Some ideas worked, some didn’t. But the stakes were always high and they demanded our attention.
That seems less and less the case today. Politicians tell us what they’re against — amnesty, Obamacare, tax breaks for the rich — but find it impossible to talk about new ideas they’re for.
There’s growing chatter that the 2016 presidential race might pit Hillary Clinton against Jeb Bush. Would a Bush-Clinton campaign involve a dynamic discussion of new ideas for the future, or would it be a bitter re-enactment of disputes from the past?
Let’s take a guess.
The concern isn’t limited to federal elections. Kansas City faces important problems, from violent crime to mediocre job recruitment to dangerous abandoned homes and crumbling neighborhoods. Yet the coming mayoral campaign may center around the downtown streetcar and light rail, which we’ve been arguing about for, oh, a quarter-century.

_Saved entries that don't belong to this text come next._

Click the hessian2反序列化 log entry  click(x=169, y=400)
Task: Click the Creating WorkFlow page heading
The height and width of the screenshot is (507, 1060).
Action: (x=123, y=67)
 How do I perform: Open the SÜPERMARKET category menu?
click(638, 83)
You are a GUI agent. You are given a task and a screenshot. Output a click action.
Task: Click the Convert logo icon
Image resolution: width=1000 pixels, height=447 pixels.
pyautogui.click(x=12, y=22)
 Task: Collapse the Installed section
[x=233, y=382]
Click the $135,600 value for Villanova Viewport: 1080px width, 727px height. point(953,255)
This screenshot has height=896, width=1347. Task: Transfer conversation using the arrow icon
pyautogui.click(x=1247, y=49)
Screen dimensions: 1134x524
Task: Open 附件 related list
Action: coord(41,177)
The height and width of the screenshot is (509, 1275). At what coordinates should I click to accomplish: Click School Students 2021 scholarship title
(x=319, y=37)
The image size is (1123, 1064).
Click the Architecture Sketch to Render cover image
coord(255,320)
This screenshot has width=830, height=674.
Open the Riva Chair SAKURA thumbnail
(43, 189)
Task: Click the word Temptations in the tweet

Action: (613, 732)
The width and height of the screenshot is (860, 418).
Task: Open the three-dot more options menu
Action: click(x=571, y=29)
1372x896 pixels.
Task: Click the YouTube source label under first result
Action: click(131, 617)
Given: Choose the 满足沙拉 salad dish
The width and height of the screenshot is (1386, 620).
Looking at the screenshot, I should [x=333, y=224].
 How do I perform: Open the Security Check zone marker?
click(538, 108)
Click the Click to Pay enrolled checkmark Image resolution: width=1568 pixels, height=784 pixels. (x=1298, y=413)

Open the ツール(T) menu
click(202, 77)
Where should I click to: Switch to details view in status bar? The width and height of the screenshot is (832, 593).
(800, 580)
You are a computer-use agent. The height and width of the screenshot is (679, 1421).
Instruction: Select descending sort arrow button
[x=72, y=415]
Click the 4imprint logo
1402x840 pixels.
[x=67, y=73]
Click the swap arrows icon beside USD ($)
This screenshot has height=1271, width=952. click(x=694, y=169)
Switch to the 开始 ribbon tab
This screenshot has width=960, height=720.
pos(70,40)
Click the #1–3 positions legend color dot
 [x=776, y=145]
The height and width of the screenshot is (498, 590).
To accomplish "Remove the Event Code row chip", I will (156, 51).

There’s a cost to this kind of political ennui. Voter turnout continues to slump because Americans, particularly the young, increasingly believe their choices don’t matter — that political disputes are a quaint distraction for Grandpa, like watching Civil War enthusiasts at Gettysburg.
It doesn’t have to be that. But it will take candidates willing to admit government shutdowns and routine scandal-mongering are aging relics, not legitimate tools for fixing anything.